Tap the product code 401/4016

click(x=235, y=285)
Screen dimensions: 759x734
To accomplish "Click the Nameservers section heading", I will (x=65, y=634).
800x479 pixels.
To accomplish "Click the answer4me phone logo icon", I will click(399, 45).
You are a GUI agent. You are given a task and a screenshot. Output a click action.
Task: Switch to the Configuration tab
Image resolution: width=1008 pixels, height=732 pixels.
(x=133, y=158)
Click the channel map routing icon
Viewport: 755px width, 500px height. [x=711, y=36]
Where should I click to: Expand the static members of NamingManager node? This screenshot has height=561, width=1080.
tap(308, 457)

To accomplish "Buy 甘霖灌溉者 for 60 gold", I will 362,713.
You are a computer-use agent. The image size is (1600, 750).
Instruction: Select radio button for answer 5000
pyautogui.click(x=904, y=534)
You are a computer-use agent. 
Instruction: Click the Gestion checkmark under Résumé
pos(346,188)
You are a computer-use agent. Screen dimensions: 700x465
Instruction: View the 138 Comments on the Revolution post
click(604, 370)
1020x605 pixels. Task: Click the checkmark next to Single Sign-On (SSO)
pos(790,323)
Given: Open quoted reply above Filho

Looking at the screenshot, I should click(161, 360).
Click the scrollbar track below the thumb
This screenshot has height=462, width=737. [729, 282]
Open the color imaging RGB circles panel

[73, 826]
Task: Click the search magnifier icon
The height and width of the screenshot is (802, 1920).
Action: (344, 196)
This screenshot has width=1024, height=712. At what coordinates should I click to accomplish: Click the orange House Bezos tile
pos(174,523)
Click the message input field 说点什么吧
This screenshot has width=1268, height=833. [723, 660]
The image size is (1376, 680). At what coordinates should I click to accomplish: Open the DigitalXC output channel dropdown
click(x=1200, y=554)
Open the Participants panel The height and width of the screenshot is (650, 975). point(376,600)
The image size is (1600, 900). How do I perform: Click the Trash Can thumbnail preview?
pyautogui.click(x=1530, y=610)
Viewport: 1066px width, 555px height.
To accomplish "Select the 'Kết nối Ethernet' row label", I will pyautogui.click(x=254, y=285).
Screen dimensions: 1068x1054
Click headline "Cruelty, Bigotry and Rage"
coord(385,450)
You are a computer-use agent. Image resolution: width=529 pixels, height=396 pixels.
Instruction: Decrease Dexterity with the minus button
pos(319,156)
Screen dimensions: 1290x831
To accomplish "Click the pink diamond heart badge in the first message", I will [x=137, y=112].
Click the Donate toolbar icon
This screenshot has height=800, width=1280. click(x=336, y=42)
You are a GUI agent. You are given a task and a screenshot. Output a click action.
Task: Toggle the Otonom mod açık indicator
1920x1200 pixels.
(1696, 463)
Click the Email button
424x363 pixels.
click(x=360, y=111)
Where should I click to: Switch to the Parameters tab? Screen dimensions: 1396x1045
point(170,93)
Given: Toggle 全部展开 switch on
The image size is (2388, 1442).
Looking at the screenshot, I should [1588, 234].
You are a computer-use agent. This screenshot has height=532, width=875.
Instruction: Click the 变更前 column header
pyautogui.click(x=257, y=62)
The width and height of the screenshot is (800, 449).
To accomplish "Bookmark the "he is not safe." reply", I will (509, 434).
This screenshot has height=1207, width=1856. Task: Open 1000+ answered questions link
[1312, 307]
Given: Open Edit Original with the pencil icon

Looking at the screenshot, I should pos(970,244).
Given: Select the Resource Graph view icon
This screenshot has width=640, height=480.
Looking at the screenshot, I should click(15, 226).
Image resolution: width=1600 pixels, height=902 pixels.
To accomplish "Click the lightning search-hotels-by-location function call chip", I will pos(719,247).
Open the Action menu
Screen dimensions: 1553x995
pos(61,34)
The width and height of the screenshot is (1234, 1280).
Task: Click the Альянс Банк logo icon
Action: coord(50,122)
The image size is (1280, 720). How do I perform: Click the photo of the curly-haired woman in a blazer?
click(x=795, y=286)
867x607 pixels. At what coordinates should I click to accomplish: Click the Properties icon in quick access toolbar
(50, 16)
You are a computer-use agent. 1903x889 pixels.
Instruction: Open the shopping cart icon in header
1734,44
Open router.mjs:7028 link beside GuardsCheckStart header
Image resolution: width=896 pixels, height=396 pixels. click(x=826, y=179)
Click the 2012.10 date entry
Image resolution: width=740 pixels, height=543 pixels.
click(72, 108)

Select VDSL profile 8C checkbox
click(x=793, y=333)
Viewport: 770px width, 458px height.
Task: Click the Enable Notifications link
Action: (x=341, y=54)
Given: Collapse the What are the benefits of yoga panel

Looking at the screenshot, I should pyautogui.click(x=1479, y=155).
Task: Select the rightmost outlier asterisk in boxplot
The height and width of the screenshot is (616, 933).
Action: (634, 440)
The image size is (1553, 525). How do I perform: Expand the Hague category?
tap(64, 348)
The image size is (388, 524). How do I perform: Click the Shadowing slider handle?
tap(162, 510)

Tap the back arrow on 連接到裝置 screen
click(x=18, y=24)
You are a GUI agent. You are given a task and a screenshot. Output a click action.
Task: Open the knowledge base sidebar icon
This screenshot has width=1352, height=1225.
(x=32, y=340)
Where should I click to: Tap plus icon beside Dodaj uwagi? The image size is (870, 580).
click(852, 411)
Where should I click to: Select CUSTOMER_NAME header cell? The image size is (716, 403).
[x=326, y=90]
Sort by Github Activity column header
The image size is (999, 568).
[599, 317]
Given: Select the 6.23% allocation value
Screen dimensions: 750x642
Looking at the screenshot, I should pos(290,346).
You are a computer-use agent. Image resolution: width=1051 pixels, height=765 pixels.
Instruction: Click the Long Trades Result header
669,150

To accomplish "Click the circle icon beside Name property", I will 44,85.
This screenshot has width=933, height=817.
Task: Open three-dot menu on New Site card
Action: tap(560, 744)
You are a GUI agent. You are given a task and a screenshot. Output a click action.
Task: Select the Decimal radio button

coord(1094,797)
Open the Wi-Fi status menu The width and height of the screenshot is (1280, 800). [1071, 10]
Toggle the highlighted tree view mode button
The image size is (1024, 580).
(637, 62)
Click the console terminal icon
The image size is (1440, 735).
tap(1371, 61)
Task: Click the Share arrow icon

§ §

Please restate the preceding entries word for word.

■ **RESPONSE TO THIS EXERCISE**:
Tap the product code 401/4016

click(x=235, y=285)
Screen dimensions: 759x734
To accomplish "Click the Nameservers section heading", I will (x=65, y=634).
800x479 pixels.
To accomplish "Click the answer4me phone logo icon", I will click(399, 45).
You are a GUI agent. You are given a task and a screenshot. Output a click action.
Task: Switch to the Configuration tab
Image resolution: width=1008 pixels, height=732 pixels.
(x=133, y=158)
Click the channel map routing icon
Viewport: 755px width, 500px height. [x=711, y=36]
Where should I click to: Expand the static members of NamingManager node? This screenshot has height=561, width=1080.
tap(308, 457)

To accomplish "Buy 甘霖灌溉者 for 60 gold", I will 362,713.
You are a computer-use agent. The image size is (1600, 750).
Instruction: Select radio button for answer 5000
pyautogui.click(x=904, y=534)
You are a computer-use agent. 
Instruction: Click the Gestion checkmark under Résumé
pos(346,188)
You are a computer-use agent. Screen dimensions: 700x465
Instruction: View the 138 Comments on the Revolution post
click(604, 370)
1020x605 pixels. Task: Click the checkmark next to Single Sign-On (SSO)
pos(790,323)
Given: Open quoted reply above Filho

Looking at the screenshot, I should click(161, 360).
Click the scrollbar track below the thumb
This screenshot has height=462, width=737. [729, 282]
Open the color imaging RGB circles panel

[73, 826]
Task: Click the search magnifier icon
The height and width of the screenshot is (802, 1920).
Action: (344, 196)
This screenshot has width=1024, height=712. At what coordinates should I click to accomplish: Click the orange House Bezos tile
pos(174,523)
Click the message input field 说点什么吧
This screenshot has width=1268, height=833. [723, 660]
The image size is (1376, 680). At what coordinates should I click to accomplish: Open the DigitalXC output channel dropdown
click(x=1200, y=554)
Open the Participants panel The height and width of the screenshot is (650, 975). point(376,600)
The image size is (1600, 900). How do I perform: Click the Trash Can thumbnail preview?
pyautogui.click(x=1530, y=610)
Viewport: 1066px width, 555px height.
To accomplish "Select the 'Kết nối Ethernet' row label", I will pyautogui.click(x=254, y=285).
Screen dimensions: 1068x1054
Click headline "Cruelty, Bigotry and Rage"
coord(385,450)
You are a computer-use agent. Image resolution: width=529 pixels, height=396 pixels.
Instruction: Decrease Dexterity with the minus button
pos(319,156)
Screen dimensions: 1290x831
To accomplish "Click the pink diamond heart badge in the first message", I will [x=137, y=112].
Click the Donate toolbar icon
This screenshot has height=800, width=1280. click(x=336, y=42)
You are a GUI agent. You are given a task and a screenshot. Output a click action.
Task: Toggle the Otonom mod açık indicator
1920x1200 pixels.
(1696, 463)
Click the Email button
424x363 pixels.
click(x=360, y=111)
Where should I click to: Switch to the Parameters tab? Screen dimensions: 1396x1045
point(170,93)
Given: Toggle 全部展开 switch on
The image size is (2388, 1442).
Looking at the screenshot, I should [1588, 234].
You are a computer-use agent. This screenshot has height=532, width=875.
Instruction: Click the 变更前 column header
pyautogui.click(x=257, y=62)
The width and height of the screenshot is (800, 449).
To accomplish "Bookmark the "he is not safe." reply", I will (509, 434).
This screenshot has height=1207, width=1856. Task: Open 1000+ answered questions link
[1312, 307]
Given: Open Edit Original with the pencil icon

Looking at the screenshot, I should pos(970,244).
Given: Select the Resource Graph view icon
This screenshot has width=640, height=480.
Looking at the screenshot, I should click(15, 226).
Image resolution: width=1600 pixels, height=902 pixels.
To accomplish "Click the lightning search-hotels-by-location function call chip", I will pos(719,247).
Open the Action menu
Screen dimensions: 1553x995
pos(61,34)
The width and height of the screenshot is (1234, 1280).
Task: Click the Альянс Банк logo icon
Action: coord(50,122)
The image size is (1280, 720). How do I perform: Click the photo of the curly-haired woman in a blazer?
click(x=795, y=286)
867x607 pixels. At what coordinates should I click to accomplish: Click the Properties icon in quick access toolbar
(50, 16)
You are a computer-use agent. 1903x889 pixels.
Instruction: Open the shopping cart icon in header
1734,44
Open router.mjs:7028 link beside GuardsCheckStart header
Image resolution: width=896 pixels, height=396 pixels. click(x=826, y=179)
Click the 2012.10 date entry
Image resolution: width=740 pixels, height=543 pixels.
click(72, 108)

Select VDSL profile 8C checkbox
click(x=793, y=333)
Viewport: 770px width, 458px height.
Task: Click the Enable Notifications link
Action: (x=341, y=54)
Given: Collapse the What are the benefits of yoga panel

Looking at the screenshot, I should pyautogui.click(x=1479, y=155).
Task: Select the rightmost outlier asterisk in boxplot
The height and width of the screenshot is (616, 933).
Action: (634, 440)
The image size is (1553, 525). How do I perform: Expand the Hague category?
tap(64, 348)
The image size is (388, 524). How do I perform: Click the Shadowing slider handle?
tap(162, 510)

Tap the back arrow on 連接到裝置 screen
click(x=18, y=24)
You are a GUI agent. You are given a task and a screenshot. Output a click action.
Task: Open the knowledge base sidebar icon
This screenshot has width=1352, height=1225.
(x=32, y=340)
Where should I click to: Tap plus icon beside Dodaj uwagi? The image size is (870, 580).
click(852, 411)
Where should I click to: Select CUSTOMER_NAME header cell? The image size is (716, 403).
[x=326, y=90]
Sort by Github Activity column header
The image size is (999, 568).
[599, 317]
Given: Select the 6.23% allocation value
Screen dimensions: 750x642
Looking at the screenshot, I should pos(290,346).
You are a computer-use agent. Image resolution: width=1051 pixels, height=765 pixels.
Instruction: Click the Long Trades Result header
669,150

To accomplish "Click the circle icon beside Name property", I will 44,85.
This screenshot has width=933, height=817.
Task: Open three-dot menu on New Site card
Action: tap(560, 744)
You are a GUI agent. You are given a task and a screenshot. Output a click action.
Task: Select the Decimal radio button

coord(1094,797)
Open the Wi-Fi status menu The width and height of the screenshot is (1280, 800). [1071, 10]
Toggle the highlighted tree view mode button
The image size is (1024, 580).
(637, 62)
Click the console terminal icon
The image size is (1440, 735).
tap(1371, 61)
Task: Click the Share arrow icon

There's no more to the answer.